Authored by craig.topper on Aug 12 2019, 12:04 AM.

Details

Summary

The motivating case are the changes in vector-reduce-add.ll where
we were doing extra work in the scalar domain instead of shuffling.
There may be some one use check that needs to be looked into there,
but this patch sidesteps the issue by avoiding broadcasts that
aren't really broadcasting.

Diff Detail

Event Timeline

craig.topper created this revision.Aug 12 2019, 12:04 AM
Herald added a project: Restricted Project. · View Herald TranscriptAug 12 2019, 12:04 AM
Herald added a subscriber: hiraditya. · View Herald Transcript

Is this going to interfere with folding AVX512 broadcast loads into an instruction at all?

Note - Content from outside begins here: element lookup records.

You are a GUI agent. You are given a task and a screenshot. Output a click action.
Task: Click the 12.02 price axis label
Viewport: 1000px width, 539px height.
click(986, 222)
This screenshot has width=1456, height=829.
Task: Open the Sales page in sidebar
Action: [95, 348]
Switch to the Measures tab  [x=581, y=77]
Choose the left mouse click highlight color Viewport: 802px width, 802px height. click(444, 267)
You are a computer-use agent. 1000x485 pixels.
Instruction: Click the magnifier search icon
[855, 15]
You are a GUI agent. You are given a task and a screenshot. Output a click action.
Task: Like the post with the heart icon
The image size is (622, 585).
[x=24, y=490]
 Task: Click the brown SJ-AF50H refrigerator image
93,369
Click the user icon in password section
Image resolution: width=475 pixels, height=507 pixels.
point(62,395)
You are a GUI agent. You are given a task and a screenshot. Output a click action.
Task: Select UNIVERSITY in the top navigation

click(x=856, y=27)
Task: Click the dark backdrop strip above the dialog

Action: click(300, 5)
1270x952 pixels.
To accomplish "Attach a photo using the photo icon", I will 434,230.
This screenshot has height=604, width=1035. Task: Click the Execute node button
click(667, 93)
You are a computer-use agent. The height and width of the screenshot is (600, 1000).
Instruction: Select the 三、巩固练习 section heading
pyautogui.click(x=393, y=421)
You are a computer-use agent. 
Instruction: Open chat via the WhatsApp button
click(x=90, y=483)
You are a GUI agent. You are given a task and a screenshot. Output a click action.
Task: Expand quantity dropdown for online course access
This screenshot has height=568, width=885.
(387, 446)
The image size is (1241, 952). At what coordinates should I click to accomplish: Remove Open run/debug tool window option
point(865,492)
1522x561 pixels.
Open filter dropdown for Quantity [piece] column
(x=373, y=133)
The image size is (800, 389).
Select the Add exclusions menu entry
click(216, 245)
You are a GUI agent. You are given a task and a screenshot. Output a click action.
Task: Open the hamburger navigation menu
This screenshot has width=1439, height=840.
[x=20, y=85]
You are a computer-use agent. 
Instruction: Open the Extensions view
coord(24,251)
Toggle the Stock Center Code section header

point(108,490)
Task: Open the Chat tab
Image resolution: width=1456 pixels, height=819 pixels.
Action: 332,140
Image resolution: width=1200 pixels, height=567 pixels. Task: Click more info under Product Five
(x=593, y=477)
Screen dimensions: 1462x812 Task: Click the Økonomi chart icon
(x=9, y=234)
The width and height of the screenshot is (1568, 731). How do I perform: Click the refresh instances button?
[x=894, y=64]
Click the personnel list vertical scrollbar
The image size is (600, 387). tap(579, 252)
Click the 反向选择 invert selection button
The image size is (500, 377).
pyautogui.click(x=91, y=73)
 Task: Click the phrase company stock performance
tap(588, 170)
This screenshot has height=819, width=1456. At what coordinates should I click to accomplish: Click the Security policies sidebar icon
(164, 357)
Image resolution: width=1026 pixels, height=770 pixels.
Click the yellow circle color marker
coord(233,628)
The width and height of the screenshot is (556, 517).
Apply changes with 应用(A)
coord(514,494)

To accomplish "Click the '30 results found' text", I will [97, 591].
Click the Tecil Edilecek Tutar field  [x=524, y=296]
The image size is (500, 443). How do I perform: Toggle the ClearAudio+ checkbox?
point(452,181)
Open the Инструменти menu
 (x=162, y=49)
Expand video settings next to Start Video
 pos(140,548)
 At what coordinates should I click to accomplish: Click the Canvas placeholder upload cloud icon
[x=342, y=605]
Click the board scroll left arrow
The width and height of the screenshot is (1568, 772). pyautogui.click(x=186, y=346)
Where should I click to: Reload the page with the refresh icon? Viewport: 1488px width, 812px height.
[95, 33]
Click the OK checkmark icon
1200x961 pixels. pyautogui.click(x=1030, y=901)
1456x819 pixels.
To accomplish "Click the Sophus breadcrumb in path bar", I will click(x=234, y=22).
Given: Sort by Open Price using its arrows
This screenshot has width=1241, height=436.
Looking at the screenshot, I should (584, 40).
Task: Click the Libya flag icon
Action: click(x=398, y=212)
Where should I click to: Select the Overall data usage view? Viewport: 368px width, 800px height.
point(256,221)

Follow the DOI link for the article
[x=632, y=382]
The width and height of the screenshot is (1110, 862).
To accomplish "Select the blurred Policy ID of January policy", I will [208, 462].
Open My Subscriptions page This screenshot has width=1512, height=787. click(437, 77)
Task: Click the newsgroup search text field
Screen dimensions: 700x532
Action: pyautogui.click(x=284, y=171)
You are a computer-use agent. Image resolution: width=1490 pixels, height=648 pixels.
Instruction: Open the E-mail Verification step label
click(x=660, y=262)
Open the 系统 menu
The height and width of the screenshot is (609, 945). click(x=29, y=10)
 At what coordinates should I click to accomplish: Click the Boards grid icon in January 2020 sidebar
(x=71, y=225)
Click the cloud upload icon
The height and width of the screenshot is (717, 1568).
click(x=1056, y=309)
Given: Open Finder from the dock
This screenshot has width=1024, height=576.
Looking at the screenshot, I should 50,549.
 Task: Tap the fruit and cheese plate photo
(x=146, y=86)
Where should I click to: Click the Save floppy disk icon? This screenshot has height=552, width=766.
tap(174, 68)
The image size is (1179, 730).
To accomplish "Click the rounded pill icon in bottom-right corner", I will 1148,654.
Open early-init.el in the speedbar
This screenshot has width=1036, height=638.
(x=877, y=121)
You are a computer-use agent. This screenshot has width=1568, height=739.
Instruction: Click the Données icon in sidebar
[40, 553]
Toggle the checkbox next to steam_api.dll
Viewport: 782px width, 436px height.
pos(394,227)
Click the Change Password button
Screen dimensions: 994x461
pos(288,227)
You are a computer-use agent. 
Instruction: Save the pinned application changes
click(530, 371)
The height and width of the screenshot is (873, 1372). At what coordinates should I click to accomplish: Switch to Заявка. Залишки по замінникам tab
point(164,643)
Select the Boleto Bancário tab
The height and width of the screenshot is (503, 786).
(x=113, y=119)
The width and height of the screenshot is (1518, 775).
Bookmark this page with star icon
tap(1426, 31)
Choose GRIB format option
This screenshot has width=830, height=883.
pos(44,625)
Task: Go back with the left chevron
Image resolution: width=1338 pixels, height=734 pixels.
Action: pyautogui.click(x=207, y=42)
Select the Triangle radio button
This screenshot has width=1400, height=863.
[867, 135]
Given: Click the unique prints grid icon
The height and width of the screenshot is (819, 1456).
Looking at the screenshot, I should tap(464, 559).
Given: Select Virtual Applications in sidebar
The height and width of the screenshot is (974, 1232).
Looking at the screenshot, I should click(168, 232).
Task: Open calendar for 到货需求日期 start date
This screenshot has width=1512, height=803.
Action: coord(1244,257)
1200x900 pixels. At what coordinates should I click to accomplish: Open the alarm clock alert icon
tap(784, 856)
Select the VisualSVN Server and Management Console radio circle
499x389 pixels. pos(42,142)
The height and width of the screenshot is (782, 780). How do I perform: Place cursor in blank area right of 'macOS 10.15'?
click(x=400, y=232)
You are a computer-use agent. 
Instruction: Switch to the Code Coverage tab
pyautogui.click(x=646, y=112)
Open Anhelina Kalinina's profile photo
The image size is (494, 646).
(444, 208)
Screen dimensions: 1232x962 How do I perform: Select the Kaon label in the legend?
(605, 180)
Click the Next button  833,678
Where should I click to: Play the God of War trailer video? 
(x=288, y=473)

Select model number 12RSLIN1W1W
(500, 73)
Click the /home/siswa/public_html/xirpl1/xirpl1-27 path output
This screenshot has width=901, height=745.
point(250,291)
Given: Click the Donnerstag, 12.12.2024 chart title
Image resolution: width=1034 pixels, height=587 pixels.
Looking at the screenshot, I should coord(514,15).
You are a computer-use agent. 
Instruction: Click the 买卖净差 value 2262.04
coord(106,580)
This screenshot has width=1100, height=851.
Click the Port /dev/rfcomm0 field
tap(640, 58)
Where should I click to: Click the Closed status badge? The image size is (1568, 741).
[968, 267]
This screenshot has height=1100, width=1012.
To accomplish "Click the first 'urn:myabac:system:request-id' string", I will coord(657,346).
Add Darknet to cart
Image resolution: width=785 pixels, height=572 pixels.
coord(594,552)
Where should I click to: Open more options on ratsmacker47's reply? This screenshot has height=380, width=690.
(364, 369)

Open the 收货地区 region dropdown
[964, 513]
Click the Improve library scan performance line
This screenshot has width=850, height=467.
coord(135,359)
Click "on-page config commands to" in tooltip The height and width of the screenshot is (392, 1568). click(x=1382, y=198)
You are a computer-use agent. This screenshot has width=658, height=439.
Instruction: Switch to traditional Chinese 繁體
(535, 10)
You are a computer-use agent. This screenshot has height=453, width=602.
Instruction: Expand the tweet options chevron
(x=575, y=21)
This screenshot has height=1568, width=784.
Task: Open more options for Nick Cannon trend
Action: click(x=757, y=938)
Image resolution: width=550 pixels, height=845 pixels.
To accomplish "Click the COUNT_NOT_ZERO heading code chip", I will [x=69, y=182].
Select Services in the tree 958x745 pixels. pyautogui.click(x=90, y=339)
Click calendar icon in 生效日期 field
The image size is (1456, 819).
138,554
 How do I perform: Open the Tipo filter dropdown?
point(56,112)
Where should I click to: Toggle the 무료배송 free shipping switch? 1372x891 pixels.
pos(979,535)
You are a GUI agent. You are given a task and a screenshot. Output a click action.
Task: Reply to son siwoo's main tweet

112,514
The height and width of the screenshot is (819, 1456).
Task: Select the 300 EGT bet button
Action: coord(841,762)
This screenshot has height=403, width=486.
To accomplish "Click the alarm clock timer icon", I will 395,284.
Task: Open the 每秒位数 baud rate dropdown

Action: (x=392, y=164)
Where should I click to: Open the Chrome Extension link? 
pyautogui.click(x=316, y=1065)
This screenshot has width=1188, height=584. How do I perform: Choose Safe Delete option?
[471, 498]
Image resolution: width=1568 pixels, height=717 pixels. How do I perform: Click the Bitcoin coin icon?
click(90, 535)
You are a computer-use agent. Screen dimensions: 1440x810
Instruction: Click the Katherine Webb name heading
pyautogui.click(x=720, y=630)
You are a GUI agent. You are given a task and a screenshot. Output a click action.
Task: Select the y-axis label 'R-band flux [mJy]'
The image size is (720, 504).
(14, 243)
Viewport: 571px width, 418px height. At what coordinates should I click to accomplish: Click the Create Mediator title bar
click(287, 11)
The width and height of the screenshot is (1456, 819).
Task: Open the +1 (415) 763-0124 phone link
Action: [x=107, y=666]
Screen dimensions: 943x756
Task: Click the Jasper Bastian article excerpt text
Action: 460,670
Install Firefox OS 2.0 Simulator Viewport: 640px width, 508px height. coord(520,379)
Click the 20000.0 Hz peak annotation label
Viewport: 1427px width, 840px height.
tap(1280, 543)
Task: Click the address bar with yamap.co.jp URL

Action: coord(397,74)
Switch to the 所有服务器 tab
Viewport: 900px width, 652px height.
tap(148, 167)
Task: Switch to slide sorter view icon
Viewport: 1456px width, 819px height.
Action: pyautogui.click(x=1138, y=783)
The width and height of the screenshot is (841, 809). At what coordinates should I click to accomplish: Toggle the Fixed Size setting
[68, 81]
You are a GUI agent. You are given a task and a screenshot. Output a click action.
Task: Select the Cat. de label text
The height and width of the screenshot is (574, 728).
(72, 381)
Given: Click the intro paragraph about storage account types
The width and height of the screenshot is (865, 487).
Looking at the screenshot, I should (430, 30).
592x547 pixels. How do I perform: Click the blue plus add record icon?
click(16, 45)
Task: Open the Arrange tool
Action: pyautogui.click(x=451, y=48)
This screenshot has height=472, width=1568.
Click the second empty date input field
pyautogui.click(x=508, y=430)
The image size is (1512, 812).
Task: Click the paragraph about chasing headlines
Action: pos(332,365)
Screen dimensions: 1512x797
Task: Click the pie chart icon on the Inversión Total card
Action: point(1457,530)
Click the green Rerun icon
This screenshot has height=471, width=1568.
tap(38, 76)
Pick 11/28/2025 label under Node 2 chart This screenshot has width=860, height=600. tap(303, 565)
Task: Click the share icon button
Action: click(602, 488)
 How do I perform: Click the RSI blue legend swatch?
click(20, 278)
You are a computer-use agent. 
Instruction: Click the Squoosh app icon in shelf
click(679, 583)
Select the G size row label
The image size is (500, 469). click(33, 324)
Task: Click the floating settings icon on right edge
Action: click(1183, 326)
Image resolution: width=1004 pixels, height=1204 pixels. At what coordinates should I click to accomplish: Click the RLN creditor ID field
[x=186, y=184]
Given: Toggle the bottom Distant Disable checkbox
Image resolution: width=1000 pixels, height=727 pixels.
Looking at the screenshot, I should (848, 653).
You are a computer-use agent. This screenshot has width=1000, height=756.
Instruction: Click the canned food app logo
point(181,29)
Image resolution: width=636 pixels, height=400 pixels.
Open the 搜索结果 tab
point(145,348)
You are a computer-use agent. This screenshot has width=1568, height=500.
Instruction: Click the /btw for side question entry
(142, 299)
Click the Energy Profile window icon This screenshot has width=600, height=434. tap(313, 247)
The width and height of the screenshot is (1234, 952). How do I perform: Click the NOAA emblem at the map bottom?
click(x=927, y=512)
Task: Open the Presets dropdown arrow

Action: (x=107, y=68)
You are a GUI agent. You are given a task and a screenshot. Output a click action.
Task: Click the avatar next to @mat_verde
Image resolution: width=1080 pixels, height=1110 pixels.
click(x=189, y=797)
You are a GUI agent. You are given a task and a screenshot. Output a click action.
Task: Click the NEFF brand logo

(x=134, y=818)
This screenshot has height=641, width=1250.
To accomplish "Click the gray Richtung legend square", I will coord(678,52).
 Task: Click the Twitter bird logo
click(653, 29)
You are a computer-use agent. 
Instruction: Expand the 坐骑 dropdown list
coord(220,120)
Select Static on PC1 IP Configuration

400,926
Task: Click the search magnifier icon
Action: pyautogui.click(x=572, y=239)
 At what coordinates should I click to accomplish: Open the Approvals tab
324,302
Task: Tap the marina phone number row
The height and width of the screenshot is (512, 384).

More generally, broadcast is preferable if the input is a foldable load (immediate shifts can't fold), but I think combineX86ShuffleChain should handle this.

Are you asking about v8i16 where I switched the shift priority?

I wish we knew the original VT. In the motivating case the shuffle has been widened. So there’s a bitcast that makes the possibility of folding unlikely.

RKSimon accepted this revision.Aug 19 2019, 5:49 AM

Are you asking about v8i16 where I switched the shift priority?

Yes, but I think combineX86ShuffleChain will try to convert this to a foldableload+broadcast if it can so we should be OK.

LGTM

This revision is now accepted and ready to land.Aug 19 2019, 5:49 AM
This revision was automatically updated to reflect the committed changes.